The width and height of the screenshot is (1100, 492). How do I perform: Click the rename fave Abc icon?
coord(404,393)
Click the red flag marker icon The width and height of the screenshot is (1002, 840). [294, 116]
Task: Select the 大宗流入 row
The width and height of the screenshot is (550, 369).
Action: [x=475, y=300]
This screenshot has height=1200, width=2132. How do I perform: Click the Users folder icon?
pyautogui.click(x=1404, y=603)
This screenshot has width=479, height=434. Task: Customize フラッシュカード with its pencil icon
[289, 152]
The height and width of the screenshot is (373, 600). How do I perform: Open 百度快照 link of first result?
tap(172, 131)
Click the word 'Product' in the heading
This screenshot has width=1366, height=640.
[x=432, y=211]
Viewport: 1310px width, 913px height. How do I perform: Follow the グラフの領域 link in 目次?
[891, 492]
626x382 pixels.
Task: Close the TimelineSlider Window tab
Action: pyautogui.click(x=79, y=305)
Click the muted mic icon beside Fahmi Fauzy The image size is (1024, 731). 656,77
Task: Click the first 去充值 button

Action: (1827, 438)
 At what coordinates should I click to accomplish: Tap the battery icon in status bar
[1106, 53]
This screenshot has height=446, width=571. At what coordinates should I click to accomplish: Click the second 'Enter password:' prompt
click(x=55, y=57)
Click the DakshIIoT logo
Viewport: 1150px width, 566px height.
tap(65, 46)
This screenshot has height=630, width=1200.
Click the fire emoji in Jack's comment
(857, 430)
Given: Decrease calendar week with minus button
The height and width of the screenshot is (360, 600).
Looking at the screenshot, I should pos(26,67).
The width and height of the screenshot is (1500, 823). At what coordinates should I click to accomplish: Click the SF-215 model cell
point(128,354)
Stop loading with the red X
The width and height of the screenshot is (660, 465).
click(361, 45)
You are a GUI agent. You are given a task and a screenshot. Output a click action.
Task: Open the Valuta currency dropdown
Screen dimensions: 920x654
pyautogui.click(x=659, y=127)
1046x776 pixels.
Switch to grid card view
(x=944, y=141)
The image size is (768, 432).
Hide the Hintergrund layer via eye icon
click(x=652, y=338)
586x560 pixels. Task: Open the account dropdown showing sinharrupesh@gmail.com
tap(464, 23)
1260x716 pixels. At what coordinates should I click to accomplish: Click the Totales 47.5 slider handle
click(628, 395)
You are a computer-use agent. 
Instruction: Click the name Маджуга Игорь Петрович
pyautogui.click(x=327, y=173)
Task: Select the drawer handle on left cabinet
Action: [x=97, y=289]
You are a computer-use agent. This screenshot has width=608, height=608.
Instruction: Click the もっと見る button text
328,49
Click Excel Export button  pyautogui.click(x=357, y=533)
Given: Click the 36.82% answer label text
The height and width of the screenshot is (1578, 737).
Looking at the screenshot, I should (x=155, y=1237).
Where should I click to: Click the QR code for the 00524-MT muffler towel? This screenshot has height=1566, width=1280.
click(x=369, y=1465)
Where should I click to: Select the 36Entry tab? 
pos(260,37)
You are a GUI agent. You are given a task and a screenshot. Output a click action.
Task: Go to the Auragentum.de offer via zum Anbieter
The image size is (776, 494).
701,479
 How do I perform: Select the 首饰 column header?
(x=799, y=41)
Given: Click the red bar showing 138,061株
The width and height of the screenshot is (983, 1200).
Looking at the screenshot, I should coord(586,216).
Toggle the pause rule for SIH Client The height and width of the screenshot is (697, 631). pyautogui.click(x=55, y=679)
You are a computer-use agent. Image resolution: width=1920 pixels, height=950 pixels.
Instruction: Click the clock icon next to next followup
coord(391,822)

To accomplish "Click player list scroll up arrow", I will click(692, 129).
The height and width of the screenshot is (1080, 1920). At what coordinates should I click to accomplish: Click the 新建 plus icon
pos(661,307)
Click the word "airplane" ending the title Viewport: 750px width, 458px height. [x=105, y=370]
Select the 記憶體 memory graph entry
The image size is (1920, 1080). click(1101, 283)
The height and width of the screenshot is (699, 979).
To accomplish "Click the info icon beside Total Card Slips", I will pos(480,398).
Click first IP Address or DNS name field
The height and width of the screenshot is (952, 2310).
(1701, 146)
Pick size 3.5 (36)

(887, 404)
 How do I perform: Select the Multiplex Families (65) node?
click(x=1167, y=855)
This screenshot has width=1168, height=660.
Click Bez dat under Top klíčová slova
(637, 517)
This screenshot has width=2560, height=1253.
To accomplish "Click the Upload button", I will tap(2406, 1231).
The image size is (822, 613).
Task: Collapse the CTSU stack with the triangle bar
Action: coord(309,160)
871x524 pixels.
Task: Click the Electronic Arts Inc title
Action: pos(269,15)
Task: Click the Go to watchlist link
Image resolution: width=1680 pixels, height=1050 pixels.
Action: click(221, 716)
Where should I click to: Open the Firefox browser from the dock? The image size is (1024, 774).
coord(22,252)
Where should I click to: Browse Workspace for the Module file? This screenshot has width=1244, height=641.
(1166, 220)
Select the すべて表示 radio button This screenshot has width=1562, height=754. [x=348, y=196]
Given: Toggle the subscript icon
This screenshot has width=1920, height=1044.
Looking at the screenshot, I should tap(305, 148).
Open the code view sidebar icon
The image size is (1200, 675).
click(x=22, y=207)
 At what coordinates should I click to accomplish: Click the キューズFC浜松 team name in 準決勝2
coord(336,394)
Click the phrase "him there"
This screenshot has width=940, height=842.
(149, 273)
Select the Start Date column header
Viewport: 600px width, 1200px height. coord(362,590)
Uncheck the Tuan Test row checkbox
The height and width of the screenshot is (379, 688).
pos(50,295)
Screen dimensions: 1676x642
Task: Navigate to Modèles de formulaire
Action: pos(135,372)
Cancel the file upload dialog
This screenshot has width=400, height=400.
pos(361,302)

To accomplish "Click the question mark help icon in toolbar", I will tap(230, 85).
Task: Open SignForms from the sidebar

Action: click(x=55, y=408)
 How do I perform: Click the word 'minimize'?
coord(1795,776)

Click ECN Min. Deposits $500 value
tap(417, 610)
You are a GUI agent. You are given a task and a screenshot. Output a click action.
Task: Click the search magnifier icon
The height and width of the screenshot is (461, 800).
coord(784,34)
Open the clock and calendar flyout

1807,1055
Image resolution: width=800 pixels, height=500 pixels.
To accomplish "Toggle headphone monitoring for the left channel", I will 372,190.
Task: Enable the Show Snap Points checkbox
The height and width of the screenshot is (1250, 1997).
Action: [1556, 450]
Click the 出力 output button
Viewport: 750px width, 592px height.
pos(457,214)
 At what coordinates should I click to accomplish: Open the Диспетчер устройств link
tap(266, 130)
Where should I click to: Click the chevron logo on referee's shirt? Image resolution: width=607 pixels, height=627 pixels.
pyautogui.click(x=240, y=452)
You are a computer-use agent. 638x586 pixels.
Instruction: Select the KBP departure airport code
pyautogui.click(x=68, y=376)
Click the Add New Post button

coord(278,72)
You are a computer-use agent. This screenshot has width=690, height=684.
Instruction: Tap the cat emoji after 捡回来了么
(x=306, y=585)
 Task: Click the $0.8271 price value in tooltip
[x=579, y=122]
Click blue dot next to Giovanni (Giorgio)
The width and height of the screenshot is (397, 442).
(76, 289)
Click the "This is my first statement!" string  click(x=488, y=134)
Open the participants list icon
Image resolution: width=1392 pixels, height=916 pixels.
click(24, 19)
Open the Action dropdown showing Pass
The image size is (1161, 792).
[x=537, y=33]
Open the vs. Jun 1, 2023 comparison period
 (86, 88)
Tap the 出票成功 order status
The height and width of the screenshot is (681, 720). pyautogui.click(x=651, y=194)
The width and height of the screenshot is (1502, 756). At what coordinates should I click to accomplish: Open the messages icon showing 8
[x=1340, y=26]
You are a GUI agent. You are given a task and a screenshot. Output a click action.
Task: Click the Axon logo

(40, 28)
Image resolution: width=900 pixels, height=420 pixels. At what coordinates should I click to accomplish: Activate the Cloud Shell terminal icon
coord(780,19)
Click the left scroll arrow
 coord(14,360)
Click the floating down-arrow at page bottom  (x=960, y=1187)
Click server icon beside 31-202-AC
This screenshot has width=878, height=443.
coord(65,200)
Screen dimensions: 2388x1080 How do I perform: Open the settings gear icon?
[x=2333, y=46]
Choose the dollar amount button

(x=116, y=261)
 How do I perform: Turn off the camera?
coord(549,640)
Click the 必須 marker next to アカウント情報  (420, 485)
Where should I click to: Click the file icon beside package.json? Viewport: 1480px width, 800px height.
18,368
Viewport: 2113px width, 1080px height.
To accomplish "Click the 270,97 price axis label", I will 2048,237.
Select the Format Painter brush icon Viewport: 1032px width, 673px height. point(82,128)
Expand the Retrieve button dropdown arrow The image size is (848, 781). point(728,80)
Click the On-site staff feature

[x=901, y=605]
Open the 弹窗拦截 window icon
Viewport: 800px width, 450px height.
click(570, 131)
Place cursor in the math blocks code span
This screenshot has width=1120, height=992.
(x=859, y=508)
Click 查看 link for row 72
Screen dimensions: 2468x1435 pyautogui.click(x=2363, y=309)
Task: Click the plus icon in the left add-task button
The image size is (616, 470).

* **ESERCIZIO BREVE**: Partendo dalla riga che contiene "Where should I click to: Open" e arrivando a quella che contiene "(1166, 220)", ricopia queste righe sostituendo "Firefox" con "Chrome" e senza cambiare nient'altro.

* **RISPOSTA ALL'ESERCIZIO**:
Where should I click to: Open the Chrome browser from the dock? The image size is (1024, 774).
coord(22,252)
Where should I click to: Browse Workspace for the Module file? This screenshot has width=1244, height=641.
(1166, 220)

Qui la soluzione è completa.